Renewable energy sources have gained much attention due to the crisis of global warming and increasing energy demand. However, renewable energy is inherently unstable and unpredictable. Thus, to develop more stable power supply and usage of renewable energy as well as reduction of greenhouse gas emission, the development of efficient battery systems has been the primary focus for battery research in recent years. Redox flow battery (RFB) is considered as the most promising energy storage technology in terms of its unlimited capacity, design flexibility and safety. The electroactive species, stored externally to the battery system itself, can reversibly conduct the conversion to store electrical energy by chemical reactions. The electrolytes containing different redox couples are pumped through porous electrodes in a cell stack, where the electrochemical redox reactions occur on the surface of the electrodes.

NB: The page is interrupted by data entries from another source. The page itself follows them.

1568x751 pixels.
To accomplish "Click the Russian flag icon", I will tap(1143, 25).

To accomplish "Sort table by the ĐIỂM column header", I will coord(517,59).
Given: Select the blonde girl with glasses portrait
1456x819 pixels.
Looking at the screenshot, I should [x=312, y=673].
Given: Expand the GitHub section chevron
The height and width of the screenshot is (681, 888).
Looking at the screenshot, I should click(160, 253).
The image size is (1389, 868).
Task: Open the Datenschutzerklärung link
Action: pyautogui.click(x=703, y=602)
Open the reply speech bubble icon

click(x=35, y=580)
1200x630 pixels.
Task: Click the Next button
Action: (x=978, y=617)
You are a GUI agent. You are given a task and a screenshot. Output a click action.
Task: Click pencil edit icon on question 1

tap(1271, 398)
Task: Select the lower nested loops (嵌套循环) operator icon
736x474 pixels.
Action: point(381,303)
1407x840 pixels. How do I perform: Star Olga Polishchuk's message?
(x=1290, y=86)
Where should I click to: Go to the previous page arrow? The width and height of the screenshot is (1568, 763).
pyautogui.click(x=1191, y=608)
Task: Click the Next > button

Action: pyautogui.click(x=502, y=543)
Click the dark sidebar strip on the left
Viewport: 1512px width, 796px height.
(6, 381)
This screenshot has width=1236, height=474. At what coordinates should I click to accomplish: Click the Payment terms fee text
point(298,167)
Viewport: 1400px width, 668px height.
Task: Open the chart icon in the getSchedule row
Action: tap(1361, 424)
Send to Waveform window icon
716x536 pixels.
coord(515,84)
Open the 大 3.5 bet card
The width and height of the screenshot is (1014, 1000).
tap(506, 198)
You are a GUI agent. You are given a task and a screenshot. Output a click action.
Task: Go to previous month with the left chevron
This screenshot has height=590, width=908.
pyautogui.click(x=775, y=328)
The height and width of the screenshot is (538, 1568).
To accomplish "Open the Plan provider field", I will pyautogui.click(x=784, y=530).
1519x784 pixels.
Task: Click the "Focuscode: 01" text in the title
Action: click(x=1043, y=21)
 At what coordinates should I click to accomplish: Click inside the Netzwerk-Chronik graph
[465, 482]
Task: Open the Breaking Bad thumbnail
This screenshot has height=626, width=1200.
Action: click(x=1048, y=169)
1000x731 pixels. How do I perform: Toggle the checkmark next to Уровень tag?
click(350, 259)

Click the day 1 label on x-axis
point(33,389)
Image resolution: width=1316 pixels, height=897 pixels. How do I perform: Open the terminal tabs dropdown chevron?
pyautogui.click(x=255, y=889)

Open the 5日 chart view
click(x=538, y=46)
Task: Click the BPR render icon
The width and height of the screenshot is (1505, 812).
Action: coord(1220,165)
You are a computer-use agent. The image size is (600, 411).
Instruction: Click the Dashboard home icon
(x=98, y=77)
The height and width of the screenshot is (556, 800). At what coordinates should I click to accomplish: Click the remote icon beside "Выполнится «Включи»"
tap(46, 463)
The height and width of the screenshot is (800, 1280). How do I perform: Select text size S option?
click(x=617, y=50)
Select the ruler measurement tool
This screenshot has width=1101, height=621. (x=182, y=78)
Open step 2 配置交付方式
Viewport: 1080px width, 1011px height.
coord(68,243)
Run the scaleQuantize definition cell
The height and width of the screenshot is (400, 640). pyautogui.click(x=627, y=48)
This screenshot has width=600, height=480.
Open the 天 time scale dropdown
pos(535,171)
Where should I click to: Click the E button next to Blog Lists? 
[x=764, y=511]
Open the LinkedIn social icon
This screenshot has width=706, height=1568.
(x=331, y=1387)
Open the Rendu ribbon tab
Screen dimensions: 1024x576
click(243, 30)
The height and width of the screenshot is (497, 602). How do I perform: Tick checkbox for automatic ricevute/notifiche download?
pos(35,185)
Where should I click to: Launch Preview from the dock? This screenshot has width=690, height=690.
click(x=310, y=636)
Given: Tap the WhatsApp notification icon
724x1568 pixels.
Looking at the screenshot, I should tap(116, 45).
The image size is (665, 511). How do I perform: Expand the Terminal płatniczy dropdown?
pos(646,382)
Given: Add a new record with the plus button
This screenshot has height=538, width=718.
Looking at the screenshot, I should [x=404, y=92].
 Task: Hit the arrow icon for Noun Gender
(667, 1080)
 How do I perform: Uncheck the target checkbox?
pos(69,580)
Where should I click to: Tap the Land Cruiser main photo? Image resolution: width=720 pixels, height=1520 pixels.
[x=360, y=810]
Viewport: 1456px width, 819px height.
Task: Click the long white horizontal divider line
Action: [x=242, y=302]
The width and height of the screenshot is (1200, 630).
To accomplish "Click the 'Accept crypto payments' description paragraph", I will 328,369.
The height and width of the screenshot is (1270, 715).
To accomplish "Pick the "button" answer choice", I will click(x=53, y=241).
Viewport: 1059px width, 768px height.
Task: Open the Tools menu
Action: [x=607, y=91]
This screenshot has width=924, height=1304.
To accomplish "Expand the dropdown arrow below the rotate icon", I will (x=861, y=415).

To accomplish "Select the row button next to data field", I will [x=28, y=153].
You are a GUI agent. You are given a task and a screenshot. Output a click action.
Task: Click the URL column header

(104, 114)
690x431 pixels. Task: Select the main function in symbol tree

The all-vanadium redox flow battery (VRFB) which employs both vanadium electroactive species in both half cells has shown notable progress towards the successful stationary applications. A significant advantage of VRFB compared with other types of RFB which employ two different electroactive species is that undesirable performance fading, mainly due to the inevitable ion cross-over through the membrane, can be effectively suppressed during operation. The capacity fade can be reversed by simply remixing and electrolysis of the electrolytes periodically. However, the key limitations in current VRFB research are still critical challenges for commercial application. Firstly, the energy density is limited due to the vanadium ion solubility and stability in an electrolyte solution over a narrow operational temperature range (10 ºC - 40 ºC ). Secondly, the power density is limited due to the relatively low activity and reversibility of the commonly used graphite felt electrode. To promote the performance of VRFB, the above critical challenges need to be addressed to enable VRFB more competitive in the battery industry.

This research work provides some insights to address the limitation of power density resulting from the graphite felt electrodes. An effective modification approach is studied and a number of promising metal candidates (In, Cr, Co) are investigated and compared through cell performance in terms of energy efficiency and storage capacity. The metal oxide modification not only contributes to the electrode conductivity, but also demonstrates excellent catalytic activity towards the redox reactions. In particular, modification with binary metal oxide NiCoO2 displays superior modification effect as the cell performance can be greatly enhanced. The findings are very promising and of great significance in promoting the power density of VRFB, providing guidelines for the electrode study in future VRFB research.